I'm trying to add more than one generator training step per cycle to a GAN, i.e. I want my Generator to update its parameters n times every m updates of the Discriminator, where n > m.
I wrote this piece of code:
for epoch in range(num_epochs):
for batch_idx, (real, _) in enumerate(loader):
real = real.view(-1, 784).to(device)
batch_size = real.shape[0]
# Training Generator
for i in range(gen_advantage):
noise = torch.randn(batch_size, z_dim).to(device)
fake = gen(noise)
output = disc(fake).view(-1)
lossG = criterion(output, torch.ones_like(output))
lossG.backward()
opt_gen.step()
gen.zero_grad()
# Training Discriminator
for i in range(disc_advantage):
disc_real = disc(real).view(-1)
lossD_real = criterion(disc_real, torch.ones_like(disc_real))
disc_fake = disc(fake).view(-1)
lossD_fake = criterion(disc_fake, torch.zeros_like(disc_fake))
lossD = (lossD_real + lossD_fake) * 0.5
lossD.backward() # Breaks here
opt_disc.step()
disc.zero_grad()
For context, criterion
is a BCELoss
, opt_gen
and opt_disc
are optim.Adam
, disc
and gen
are my Discriminator and Generator instances and the images in the loader
are 28x28.
So, this code throws an error at the lossD.backward()
line, even if disc_advantage == 1
:
RuntimeError: Trying to backward through the graph a second time (or directly access saved tensors after they have already been freed). Saved intermediate values of the graph are freed when you call .backward() or autograd.grad(). Specify retain_graph=True if you need to backward through the graph a second time or if you need to access saved tensors after calling backward.
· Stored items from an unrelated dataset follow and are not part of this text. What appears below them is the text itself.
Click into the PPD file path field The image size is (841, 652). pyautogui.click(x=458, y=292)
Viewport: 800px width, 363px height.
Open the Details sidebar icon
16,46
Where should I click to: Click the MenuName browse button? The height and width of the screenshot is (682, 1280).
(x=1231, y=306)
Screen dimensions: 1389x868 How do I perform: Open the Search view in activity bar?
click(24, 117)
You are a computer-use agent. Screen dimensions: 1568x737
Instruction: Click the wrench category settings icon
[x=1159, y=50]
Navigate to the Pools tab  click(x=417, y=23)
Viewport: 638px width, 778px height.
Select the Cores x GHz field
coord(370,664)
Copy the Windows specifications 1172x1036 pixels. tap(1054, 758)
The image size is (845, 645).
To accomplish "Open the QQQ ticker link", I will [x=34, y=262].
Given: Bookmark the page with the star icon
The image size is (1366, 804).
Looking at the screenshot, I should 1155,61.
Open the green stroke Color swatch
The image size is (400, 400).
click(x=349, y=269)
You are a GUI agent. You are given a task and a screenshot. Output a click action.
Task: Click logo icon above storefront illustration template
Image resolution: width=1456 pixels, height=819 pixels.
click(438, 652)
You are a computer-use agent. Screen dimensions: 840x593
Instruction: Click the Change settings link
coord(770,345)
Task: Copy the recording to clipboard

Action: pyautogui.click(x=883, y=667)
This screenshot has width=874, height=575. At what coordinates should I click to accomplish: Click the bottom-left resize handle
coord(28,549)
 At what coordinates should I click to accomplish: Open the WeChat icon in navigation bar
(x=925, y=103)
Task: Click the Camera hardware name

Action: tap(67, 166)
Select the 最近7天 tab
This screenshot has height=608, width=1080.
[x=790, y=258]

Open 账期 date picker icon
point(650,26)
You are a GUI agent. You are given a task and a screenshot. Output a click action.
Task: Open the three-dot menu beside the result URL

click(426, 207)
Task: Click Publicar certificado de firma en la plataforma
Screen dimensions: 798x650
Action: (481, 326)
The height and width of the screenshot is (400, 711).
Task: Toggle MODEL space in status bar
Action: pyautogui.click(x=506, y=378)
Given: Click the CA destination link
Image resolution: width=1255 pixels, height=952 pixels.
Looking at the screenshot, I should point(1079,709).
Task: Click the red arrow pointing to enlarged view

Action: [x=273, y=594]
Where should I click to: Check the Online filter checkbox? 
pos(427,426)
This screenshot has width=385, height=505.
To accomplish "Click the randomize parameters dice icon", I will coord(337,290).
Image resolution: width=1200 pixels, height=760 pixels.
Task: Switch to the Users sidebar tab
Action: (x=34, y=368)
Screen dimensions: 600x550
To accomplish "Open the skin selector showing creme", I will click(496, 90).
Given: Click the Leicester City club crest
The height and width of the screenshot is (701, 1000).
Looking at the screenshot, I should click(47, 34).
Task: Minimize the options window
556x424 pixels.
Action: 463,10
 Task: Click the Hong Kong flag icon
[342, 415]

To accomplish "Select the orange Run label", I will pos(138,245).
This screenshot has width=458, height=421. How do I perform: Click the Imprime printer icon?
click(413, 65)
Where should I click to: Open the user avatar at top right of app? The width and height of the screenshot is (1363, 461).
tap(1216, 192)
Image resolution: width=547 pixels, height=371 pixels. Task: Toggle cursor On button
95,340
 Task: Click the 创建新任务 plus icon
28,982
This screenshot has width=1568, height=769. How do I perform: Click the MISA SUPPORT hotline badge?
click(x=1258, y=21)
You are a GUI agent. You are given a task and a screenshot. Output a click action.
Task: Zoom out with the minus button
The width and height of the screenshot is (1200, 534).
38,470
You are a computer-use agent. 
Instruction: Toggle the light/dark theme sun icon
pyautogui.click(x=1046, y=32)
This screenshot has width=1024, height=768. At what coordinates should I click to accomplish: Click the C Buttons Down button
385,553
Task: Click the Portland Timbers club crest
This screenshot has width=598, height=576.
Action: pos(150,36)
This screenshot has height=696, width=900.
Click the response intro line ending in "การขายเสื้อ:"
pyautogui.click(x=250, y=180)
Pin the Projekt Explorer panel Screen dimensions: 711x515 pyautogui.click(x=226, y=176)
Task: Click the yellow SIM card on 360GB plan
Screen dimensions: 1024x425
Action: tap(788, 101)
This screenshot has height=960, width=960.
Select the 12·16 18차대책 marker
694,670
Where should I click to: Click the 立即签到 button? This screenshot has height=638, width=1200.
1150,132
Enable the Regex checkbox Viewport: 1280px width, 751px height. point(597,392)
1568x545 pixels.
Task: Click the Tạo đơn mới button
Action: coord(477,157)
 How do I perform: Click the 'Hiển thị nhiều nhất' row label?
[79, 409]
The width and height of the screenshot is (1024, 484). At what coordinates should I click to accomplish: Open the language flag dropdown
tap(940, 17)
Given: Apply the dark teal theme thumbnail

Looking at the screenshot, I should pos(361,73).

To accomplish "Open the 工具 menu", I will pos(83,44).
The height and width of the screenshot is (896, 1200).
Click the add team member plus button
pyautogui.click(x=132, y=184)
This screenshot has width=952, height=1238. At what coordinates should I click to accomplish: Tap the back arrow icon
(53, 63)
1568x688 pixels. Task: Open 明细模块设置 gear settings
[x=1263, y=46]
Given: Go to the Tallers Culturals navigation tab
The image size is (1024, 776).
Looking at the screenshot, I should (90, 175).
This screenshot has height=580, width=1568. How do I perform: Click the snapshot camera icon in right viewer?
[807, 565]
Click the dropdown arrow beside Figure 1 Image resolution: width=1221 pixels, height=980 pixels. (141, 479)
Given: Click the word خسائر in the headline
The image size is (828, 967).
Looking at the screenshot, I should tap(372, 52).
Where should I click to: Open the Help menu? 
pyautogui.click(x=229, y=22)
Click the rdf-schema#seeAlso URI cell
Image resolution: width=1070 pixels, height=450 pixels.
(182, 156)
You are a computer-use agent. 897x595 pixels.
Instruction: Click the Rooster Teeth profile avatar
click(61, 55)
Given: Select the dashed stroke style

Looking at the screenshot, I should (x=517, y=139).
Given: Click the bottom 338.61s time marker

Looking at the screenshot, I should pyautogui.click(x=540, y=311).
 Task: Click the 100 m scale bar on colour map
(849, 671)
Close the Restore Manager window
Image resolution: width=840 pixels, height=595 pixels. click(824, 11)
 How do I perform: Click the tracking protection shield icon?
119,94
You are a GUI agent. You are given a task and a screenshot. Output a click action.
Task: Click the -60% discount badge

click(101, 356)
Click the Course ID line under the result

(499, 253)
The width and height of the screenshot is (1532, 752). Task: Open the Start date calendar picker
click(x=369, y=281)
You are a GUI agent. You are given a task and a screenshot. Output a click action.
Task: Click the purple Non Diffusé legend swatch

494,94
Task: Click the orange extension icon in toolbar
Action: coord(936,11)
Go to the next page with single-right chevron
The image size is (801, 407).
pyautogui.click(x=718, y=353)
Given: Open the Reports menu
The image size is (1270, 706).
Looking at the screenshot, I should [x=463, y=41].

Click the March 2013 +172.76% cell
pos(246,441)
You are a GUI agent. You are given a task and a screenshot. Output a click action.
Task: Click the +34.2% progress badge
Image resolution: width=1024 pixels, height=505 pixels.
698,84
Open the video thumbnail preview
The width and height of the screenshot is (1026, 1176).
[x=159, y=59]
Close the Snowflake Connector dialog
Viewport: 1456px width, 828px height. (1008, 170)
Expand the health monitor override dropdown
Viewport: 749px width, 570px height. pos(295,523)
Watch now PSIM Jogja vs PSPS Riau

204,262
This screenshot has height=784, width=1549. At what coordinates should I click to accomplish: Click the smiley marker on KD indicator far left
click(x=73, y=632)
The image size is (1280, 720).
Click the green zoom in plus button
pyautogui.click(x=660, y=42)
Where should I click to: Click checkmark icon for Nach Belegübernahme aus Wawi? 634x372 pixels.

I can't get why, since in my understanding, I'm neither accessing freed tensors nor backwarding the lossD
multiple times.
Anyhow, i tried as suggested to put retain_graph=True
in the lossG.backward()
line (in the generator loop), but it throws another different error:
RuntimeError: one of the variables needed for gradient computation has been modified by an inplace operation: [torch.FloatTensor [512, 784]], which is output 0 of AsStridedBackward0, is at version 15; expected version 14 instead. Hint: enable anomaly detection to find the operation that failed to compute its gradient, with torch.autograd.set_detect_anomaly(True).
which I truly can't understand neither, since the error is thrown at the same line as before, i.e. lossD.backward()
.
That's it. I tried figuring it out alone by scraping the net for explanations on how PyTorch gradients work, but I only found some theoretical articles on how the gradients are computed, which although interesting, not what I needed.
So please help.
PyTorch will free the computation graph for fake
after the backward pass. But then you attempt to calculate lossD
from it. So the below is actually your main issue:
disc_fake = disc(fake).view(-1)
Instead, you have a couple of options.
Just detach it from the graph, i.e. tell PyTorch not to try to track a gradient. The reason your code fails at the lossD.backward()
is because there is no gradient to track, yet it tries. So you can instead change it to disc_fake = disc(fake.detach()).view(-1)
If for some reason you need it, but I don't think you do, you can tell PyTorch to preserve your graph from lossG
, i.e. lossG.backward(retain_graph=True)
.
I'm guessing you want option 1. Option 2 is probly not recommended since I don't think it's actually what you want, and it will increase your memory footprint.